Nessuno, si sa, pare un genio ai suoi contemporanei, successe a Galileo, figurati a Gallera, ma è certo che nei secoli futuri la teoria matematica galleriana assumerà per l’umanità un certo valore. Per esempio per un tasso di divorzio dello 0,3 per cento sarà necessario esibire al giudice 3,3 (periodico) amanti della moglie, o, in subordine una dozzina di figli illegittimi già laureati in legge, come papà. Ancora una volta, la teoria darà il suo meglio nel comparto della salute: per dare un euro alla sanità pubblica bisognerà darne due a quella privata, il che lascia intuire che la matematica Galleriana è già ampiamente applicata nelle zone più avanzate del Paese (l’intuizione fu di Formigoni, un matematico del passato, oggi ai domiciliari).

Anche nella dinamica della ricerca, Gallera ha innovato parecchio. Non più il vecchio metodo: esposizione del problema-dimostrazione-soluzione. La prassi introdotta da Gallera elimina il passaggio della dimostrazione (di solito sostituito da: lo dice l’università di… aggiungere una città a caso) e introduce quello dell’”ho ragione”. Immancabilmente, ogni equazione di Gallera è seguita da un’altra equazione che spiega che voi, cretini, non avete capito l’equazione prima, così lui è costretto a rispiegarla sbagliando di nuovo: i numeri li mette lui, ma i testi glieli scrive Billy Wilder buonanima.

E’ una teoria che si autosmentisce: secondo la matematica Galleriana perché Gallera abbia ragione bisogna che 17.345 persone mediamente intelligenti muoiano di colpo, Saturno sia allineato con Giove, e il Novara vinca la Champions League. E’ una cosa che può accadere ogni due miliardi di anni, cioè il tempo – secondo Gallera – che ci metterebbe il virus ad attaccare la periferia di Sondrio in mancanza di due positivi a passeggio insieme.

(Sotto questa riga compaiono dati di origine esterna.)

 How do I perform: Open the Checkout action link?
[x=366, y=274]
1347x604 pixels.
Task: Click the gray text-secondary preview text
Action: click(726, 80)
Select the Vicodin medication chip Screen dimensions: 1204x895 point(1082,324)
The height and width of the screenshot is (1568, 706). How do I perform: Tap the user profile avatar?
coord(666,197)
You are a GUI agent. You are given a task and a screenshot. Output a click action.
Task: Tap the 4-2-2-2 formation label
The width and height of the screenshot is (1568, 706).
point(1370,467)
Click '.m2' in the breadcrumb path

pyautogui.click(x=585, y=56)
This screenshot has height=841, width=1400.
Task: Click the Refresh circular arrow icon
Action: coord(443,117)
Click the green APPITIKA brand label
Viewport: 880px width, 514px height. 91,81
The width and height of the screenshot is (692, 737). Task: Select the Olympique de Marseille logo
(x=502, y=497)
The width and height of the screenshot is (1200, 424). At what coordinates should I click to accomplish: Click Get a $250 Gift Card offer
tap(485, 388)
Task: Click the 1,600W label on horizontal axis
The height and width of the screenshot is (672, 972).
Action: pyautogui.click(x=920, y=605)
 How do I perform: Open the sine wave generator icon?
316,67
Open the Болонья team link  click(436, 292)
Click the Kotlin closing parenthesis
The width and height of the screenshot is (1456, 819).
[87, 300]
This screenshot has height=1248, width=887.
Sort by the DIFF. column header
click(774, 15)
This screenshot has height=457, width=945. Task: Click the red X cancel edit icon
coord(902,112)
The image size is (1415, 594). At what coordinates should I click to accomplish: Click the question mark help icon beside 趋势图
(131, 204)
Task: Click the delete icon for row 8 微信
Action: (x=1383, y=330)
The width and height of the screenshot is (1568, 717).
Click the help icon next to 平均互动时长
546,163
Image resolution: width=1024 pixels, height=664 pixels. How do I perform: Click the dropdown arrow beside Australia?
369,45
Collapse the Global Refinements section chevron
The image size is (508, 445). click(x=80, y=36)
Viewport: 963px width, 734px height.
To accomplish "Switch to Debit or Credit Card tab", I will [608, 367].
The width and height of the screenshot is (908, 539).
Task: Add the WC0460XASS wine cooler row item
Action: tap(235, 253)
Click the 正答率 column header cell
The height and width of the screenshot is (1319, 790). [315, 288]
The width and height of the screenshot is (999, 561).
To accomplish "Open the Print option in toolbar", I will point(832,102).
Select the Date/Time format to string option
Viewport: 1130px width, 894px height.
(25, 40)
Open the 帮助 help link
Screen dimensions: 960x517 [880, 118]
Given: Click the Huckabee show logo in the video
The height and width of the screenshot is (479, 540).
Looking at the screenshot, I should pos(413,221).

Diciamolo: è ora – per la scienza, per la Lombardia e per tutti noi – di restituire questo scienziato ai suoi studi, ai suoi laboratori, ai suoi calcoli. Una simile mente in contatto costante con la metafisica non può distrarsi con piccinerie pratiche come, per esempio, affrontare un’epidemia. Con rammarico, lasciamolo andare.